Cluster flies ( Pollenia rudis) are a common nuisance pest that appear in homes, particularly during the cooler months. These insects are not typical house flies and do not breed indoors, but they become a problem when seeking shelter to survive the winter temperatures. They invade structures in late summer and early fall, congregating in protected voids and attics for a period of dormancy. The sudden appearance of sluggish flies, often around windows and light fixtures, signals that a home has been chosen as an overwintering site. Understanding the specific habits of this pest is the first step in implementing a strategic approach to removal and long-term prevention.
Understanding Cluster Fly Habits
Cluster flies are physically distinct from the common house fly, measuring around 8 to 10 millimeters long and possessing numerous golden or yellowish hairs on their thorax. Their movement is characteristically slow and sluggish, and they hold their wings overlapped over their abdomen when at rest. This difference in appearance and behavior is important because it dictates the most effective control measures.
The life cycle of the cluster fly is unusual because the larval stage is parasitic on earthworms in the soil outside. Adult females lay eggs in the soil, and once hatched, the larvae bore into earthworms, where they develop for two to three weeks before pupating. Because they develop exclusively outside and do not breed indoors, traditional fly control methods targeting food sources or waste are ineffective.

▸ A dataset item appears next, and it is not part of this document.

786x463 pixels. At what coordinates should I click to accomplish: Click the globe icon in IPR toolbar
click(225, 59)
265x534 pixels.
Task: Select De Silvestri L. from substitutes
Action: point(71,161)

As temperatures drop in late summer, adult flies stop reproducing and begin searching for sheltered locations to enter a state of diapause, or hibernation. They are strongly attracted to the sun-warmed sides of buildings, particularly south and west-facing walls, where they congregate before entering. These groups, sometimes consisting of thousands of individuals, then move into wall voids, attics, and unused spaces through small cracks and openings. Their sudden appearance in living spaces later in the season is a result of warm indoor temperatures or sunny winter days disrupting their dormancy.

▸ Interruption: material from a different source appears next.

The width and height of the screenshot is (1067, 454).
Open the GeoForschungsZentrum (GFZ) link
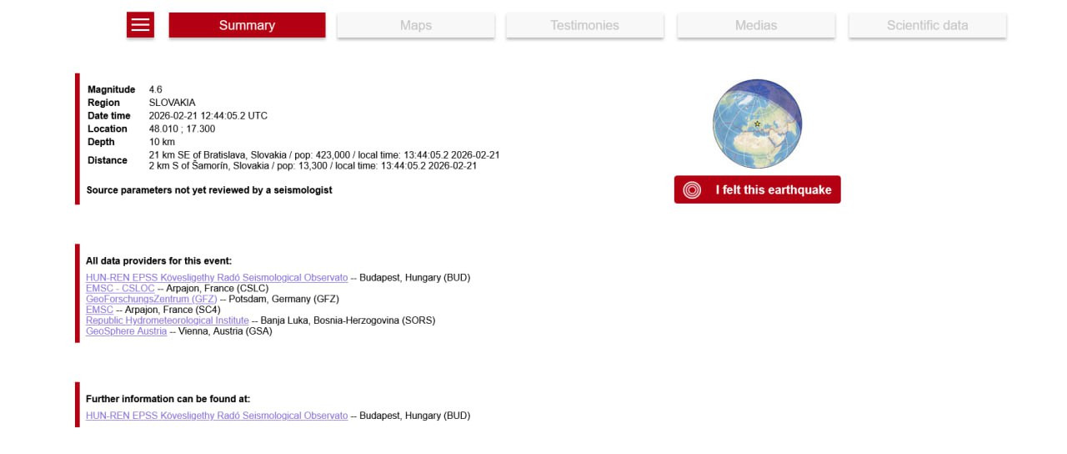[x=151, y=299]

Quick Methods for Eliminating Indoor Infestations
Dealing with flies that have already emerged inside the home requires immediate physical removal and targeted trapping methods. Since the flies are sluggish and tend to gather near windows, a powerful vacuum cleaner is one of the most effective tools for immediate removal. Using a shop vacuum or a vacuum with a HEPA filter is recommended to safely collect the large number of flies without releasing them back into the air. For best results, the vacuum bag should be sealed and promptly disposed of outdoors to prevent the collected flies from escaping and potentially attracting secondary pests like larder beetles.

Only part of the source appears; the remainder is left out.